*** Opening of Source data ***
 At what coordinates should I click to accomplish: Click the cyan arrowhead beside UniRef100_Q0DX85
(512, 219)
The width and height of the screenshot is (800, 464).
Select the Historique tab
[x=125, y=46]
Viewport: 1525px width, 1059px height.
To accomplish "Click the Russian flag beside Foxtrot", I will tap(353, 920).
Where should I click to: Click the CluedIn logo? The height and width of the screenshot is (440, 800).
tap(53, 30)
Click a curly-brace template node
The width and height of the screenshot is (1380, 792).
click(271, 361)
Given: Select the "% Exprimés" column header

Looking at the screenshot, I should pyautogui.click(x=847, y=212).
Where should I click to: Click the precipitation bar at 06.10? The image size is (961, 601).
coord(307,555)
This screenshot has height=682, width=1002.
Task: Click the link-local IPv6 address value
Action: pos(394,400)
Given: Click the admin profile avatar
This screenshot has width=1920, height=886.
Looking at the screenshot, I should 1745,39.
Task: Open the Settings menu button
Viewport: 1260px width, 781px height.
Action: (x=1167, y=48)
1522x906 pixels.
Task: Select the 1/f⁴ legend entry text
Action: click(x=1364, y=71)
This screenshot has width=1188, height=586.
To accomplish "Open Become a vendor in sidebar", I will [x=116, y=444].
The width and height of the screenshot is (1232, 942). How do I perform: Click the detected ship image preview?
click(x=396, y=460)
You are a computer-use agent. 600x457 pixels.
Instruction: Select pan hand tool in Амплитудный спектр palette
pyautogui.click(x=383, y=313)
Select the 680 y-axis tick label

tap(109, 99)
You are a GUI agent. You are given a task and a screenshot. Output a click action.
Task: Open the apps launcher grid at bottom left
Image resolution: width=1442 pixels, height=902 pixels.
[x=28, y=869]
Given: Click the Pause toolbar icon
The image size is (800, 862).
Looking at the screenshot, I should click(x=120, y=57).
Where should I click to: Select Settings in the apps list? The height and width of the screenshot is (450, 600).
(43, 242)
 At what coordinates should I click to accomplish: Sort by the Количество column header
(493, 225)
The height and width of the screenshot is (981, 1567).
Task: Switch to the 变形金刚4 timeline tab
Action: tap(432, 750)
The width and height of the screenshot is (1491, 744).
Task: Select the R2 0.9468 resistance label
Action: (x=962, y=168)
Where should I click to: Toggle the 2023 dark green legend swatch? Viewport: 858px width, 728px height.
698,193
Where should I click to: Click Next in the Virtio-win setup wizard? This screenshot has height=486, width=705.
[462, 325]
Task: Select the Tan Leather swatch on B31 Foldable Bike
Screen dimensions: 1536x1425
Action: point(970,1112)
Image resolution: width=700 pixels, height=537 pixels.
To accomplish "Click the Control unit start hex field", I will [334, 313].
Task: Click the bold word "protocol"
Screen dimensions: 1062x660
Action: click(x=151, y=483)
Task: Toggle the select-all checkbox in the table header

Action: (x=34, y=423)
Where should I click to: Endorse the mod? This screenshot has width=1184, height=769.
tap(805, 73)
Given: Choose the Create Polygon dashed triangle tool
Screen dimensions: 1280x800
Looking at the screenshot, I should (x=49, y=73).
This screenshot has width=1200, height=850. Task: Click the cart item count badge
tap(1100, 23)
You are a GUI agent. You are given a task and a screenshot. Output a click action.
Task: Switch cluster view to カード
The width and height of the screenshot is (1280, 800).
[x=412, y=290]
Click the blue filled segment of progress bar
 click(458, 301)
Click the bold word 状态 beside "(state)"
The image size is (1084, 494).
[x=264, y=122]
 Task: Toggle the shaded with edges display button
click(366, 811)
*** Close of Source data ***
▶ _Task item_:
Whenever a line in the listing above includes the word "will", return that line.

▶ _Answer to the exercise_:
To accomplish "Click the Russian flag beside Foxtrot", I will tap(353, 920).
To accomplish "Open Become a vendor in sidebar", I will [x=116, y=444].
To accomplish "Click the Control unit start hex field", I will [334, 313].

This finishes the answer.